# PROBLEM TO SOLVE:
From the records below, extract only the lines running from the line with "Screen dimensions: 746x477" to the line with "Viewport: 1285px width, 514px height.", both lines included, reproducing them exactly.

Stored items
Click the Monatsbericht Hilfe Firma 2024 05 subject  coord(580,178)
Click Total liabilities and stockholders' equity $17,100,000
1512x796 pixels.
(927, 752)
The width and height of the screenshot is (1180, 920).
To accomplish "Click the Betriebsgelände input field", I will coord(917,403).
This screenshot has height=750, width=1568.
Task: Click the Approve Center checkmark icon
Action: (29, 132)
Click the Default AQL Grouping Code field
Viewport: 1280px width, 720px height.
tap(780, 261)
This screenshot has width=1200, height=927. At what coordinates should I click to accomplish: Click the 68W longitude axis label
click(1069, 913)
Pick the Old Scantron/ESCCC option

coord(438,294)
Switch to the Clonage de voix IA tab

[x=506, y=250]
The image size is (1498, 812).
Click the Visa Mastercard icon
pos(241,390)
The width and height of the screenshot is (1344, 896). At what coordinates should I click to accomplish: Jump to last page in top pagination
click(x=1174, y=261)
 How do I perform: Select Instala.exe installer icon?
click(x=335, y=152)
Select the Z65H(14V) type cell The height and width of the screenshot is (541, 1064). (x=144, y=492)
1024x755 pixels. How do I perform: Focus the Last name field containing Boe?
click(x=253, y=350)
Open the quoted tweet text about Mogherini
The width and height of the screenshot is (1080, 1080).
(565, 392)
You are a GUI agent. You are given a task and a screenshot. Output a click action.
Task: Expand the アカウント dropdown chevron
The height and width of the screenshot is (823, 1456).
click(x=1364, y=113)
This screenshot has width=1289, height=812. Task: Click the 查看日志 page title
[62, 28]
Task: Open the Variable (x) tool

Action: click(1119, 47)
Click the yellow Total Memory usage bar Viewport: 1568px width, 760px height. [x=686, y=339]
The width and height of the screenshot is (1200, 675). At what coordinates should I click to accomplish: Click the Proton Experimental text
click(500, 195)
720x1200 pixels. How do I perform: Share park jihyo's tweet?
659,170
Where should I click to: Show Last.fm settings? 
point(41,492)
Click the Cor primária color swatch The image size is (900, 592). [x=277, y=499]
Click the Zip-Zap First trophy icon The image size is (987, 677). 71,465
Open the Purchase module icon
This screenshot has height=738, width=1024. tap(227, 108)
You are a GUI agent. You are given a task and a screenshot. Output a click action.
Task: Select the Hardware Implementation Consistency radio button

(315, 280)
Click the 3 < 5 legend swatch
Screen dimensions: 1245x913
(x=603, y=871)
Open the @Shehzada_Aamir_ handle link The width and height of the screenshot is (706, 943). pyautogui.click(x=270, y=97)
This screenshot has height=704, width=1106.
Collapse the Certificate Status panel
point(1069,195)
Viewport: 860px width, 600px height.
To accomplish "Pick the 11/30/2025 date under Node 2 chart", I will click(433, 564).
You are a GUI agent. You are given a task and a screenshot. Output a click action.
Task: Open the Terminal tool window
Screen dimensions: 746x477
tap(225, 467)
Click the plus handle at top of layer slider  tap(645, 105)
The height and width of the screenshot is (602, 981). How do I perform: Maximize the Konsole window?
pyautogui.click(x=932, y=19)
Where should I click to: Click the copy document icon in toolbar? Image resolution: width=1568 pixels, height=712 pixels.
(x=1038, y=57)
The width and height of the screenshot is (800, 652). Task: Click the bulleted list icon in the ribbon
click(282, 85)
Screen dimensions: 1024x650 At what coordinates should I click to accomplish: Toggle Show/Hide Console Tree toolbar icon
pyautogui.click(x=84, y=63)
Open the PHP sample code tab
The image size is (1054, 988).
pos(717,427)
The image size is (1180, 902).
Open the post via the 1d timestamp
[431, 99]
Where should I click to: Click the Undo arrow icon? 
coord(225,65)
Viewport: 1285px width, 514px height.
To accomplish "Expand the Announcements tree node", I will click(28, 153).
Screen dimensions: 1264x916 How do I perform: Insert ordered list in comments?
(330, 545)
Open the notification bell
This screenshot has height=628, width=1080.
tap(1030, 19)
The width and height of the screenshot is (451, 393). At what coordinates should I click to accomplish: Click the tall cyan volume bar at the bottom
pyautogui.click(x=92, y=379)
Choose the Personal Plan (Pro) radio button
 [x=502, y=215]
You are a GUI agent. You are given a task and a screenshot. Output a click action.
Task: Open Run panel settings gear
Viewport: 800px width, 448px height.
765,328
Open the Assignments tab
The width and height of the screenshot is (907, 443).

# WRITTEN RESPONSE:
Screen dimensions: 746x477
tap(225, 467)
Click the plus handle at top of layer slider  tap(645, 105)
The height and width of the screenshot is (602, 981). How do I perform: Maximize the Konsole window?
pyautogui.click(x=932, y=19)
Where should I click to: Click the copy document icon in toolbar? Image resolution: width=1568 pixels, height=712 pixels.
(x=1038, y=57)
The width and height of the screenshot is (800, 652). Task: Click the bulleted list icon in the ribbon
click(282, 85)
Screen dimensions: 1024x650 At what coordinates should I click to accomplish: Toggle Show/Hide Console Tree toolbar icon
pyautogui.click(x=84, y=63)
Open the PHP sample code tab
The image size is (1054, 988).
pos(717,427)
The image size is (1180, 902).
Open the post via the 1d timestamp
[431, 99]
Where should I click to: Click the Undo arrow icon? 
coord(225,65)
Viewport: 1285px width, 514px height.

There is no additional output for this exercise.